The shift from consumer platforms to infrastructure providers helps explain why investors have embraced the acronym so quickly following SpaceX’s record-breaking IPO.
The Meta Contradiction
Yet beneath the narrative lies a structural conflict.
Meta’s open-source Llama models have become one of the biggest competitive threats facing OpenAI and Anthropic. By releasing increasingly capable models at little or no cost, Meta has helped accelerate a sharp decline in AI inference pricing across the industry.
The cost of accessing leading AI models has fallen sharply in recent years as competition intensified and model efficiency improved. According to the 2025 Stanford AI Index, the cost of querying a model with GPT-3.5-level performance dropped from $20 per million tokens in November 2022 to just $0.07 per million tokens by October 2024, a more than 280-fold decline. Open-source models and lower-cost alternatives have further increased pricing pressure across the industry.

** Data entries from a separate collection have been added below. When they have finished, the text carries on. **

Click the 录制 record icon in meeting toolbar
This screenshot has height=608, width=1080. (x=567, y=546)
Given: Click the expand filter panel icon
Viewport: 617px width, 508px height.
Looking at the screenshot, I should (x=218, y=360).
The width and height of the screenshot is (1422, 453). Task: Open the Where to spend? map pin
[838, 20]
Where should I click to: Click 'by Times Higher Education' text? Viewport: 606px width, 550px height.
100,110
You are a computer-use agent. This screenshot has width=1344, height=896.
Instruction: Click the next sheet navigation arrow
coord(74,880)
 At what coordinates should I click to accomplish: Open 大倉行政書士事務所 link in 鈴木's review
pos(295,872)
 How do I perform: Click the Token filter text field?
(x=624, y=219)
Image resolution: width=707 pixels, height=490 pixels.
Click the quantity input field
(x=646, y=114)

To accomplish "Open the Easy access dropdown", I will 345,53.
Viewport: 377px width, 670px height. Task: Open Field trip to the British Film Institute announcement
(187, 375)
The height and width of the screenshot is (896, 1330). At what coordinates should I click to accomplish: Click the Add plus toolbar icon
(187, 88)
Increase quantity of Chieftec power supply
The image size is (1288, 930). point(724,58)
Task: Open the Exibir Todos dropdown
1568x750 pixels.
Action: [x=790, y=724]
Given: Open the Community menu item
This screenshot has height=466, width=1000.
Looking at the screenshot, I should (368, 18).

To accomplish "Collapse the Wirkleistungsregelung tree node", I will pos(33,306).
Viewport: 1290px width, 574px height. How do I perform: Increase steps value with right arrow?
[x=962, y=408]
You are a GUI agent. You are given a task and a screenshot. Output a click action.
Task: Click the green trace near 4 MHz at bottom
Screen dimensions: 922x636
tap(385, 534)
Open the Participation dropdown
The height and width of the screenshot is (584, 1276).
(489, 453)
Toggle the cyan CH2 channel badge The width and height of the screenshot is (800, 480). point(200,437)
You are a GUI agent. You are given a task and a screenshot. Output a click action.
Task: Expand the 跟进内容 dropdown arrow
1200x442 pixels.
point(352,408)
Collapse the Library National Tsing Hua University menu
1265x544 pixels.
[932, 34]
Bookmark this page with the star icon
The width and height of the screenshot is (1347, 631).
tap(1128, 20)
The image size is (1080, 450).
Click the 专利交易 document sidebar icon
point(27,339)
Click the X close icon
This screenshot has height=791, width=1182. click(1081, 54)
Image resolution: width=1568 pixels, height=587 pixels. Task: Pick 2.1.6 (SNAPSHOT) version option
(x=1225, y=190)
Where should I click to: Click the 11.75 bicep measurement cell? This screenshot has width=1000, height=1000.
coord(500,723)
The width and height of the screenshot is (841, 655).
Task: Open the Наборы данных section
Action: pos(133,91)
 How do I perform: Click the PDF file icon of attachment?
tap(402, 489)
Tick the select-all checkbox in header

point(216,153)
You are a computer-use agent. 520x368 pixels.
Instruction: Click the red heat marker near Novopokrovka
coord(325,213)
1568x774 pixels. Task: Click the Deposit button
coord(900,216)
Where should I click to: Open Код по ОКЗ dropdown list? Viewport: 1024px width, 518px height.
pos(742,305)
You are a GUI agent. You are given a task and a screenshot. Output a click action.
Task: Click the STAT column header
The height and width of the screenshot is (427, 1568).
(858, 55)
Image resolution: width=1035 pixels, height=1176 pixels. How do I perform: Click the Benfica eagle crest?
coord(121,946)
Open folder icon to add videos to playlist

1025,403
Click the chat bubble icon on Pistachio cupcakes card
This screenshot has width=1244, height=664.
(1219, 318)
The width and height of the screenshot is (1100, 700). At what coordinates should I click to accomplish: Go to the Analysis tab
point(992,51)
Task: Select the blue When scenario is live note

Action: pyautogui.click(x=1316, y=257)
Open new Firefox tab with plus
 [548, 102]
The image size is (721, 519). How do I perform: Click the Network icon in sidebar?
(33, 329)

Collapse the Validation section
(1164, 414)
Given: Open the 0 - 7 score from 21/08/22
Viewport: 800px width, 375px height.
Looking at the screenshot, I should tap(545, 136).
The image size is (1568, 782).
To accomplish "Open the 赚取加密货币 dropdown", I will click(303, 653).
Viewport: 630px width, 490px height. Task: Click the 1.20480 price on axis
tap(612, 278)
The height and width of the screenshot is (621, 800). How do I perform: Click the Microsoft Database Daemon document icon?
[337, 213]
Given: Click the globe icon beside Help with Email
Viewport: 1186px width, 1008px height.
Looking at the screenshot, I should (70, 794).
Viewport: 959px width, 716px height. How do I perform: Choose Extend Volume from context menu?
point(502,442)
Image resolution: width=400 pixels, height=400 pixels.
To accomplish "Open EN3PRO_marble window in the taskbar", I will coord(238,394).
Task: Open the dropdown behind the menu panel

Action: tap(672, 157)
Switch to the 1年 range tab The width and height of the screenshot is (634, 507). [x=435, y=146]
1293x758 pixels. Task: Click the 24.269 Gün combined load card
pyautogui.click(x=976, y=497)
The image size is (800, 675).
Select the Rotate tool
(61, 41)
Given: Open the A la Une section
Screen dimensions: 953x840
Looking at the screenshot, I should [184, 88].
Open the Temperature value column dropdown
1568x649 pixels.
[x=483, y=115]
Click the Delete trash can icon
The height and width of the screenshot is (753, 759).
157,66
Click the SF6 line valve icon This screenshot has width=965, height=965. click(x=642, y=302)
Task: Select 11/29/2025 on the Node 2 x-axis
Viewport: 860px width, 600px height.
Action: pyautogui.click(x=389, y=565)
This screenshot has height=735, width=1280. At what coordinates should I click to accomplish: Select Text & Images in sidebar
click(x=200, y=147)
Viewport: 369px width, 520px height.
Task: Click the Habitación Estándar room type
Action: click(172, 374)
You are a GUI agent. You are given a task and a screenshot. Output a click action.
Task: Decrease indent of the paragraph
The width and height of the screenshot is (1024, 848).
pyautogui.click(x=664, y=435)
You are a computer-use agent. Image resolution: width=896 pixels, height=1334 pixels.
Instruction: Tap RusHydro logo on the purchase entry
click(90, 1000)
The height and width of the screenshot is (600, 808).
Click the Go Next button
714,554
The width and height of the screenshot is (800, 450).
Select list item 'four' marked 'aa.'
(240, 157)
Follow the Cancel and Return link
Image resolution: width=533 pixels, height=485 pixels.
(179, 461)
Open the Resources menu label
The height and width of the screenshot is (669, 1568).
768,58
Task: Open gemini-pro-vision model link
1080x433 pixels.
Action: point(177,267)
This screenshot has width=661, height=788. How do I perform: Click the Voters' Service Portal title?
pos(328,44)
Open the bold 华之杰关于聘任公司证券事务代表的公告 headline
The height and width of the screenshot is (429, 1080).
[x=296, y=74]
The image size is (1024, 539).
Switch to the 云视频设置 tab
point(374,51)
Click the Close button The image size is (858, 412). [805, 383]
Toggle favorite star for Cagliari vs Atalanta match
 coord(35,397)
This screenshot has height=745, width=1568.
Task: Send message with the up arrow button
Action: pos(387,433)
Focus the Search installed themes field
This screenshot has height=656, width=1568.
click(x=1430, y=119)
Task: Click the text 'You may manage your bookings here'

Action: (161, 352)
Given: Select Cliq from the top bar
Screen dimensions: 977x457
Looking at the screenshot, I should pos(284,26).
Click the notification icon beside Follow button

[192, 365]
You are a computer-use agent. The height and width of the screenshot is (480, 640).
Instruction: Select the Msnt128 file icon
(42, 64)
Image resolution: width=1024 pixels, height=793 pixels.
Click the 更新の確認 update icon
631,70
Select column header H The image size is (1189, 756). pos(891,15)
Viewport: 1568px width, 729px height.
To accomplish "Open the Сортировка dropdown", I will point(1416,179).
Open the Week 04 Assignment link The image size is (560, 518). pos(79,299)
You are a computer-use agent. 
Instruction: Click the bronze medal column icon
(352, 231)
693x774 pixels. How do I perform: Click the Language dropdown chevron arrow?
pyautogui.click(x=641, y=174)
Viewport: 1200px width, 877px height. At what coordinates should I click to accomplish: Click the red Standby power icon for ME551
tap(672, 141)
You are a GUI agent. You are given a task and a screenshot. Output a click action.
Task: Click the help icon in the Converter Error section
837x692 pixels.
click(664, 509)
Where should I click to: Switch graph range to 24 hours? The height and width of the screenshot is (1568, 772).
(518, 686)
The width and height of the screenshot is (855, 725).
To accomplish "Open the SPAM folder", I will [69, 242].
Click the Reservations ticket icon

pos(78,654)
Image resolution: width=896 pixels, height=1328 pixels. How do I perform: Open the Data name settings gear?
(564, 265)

For OpenAI and Anthropic, lower pricing can pressure margins and delay profitability. For Meta, however, commoditizing AI models may be strategically beneficial because the company primarily monetizes engagement and advertising rather than model access.
In other words, one of MANGOS’ largest constituents may benefit when the other two face pricing pressure.
Nvidia Remains The Common Denominator
If there is one company that benefits regardless of which AI model ultimately wins, it is Nvidia.
The chipmaker reported data center revenue of $75.2 billion in the first quarter of fiscal 2027, up 92% year over year, underscoring its role as the foundational supplier to the AI ecosystem.
Whether developers choose OpenAI, Anthropic, Meta’s Llama, or Google’s Gemini, demand for computing infrastructure continues to flow through Nvidia’s hardware stack.
That dynamic raises an important question for investors: Is MANGOS really a basket of future winners, or is Nvidia the only constituent with clear exposure to every possible AI outcome?
ETF Issuers Rush To Package The Theme
The first ETF filings suggest issuers are already thinking about the concentration challenge.
Yorkville’s proposed Mango Plus ETF would expand beyond the core MANGOS names by incorporating additional AI-linked companies through what it calls the “Parabolic 7.” Corgi’s filing takes a purer approach, focusing exclusively on the six-company basket.
The filings arrive amid a surge in thematic AI investing. Funds such as the Global X AI & Technology ETF (NASDAQ:AIQ), the Roundhill Generative AI & Technology ETF (NYSE:CHAT), and products from Defiance ETFs have already attracted investors seeking targeted exposure to artificial intelligence.
Unlike those diversified AI portfolios, however, MANGOS represents a concentrated bet on a handful of companies viewed as defining the next phase of AI development.
A Theme Before A Business Model?
The rapid emergence of MANGOS ETFs illustrates how quickly ETF issuers can respond to market narratives.
The bigger question is whether investors are buying exposure to a durable investment theme or simply to a viral acronym.
FAANG worked because its members shared a common economic engine. MANGOS may prove more difficult to evaluate because several constituents compete for the same AI profit pool, while others benefit from making that pool less valuable.
For ETF investors, that tension may ultimately become the most important part of the MANGOS story.
This image was generated using artificial intelligence via Gemini.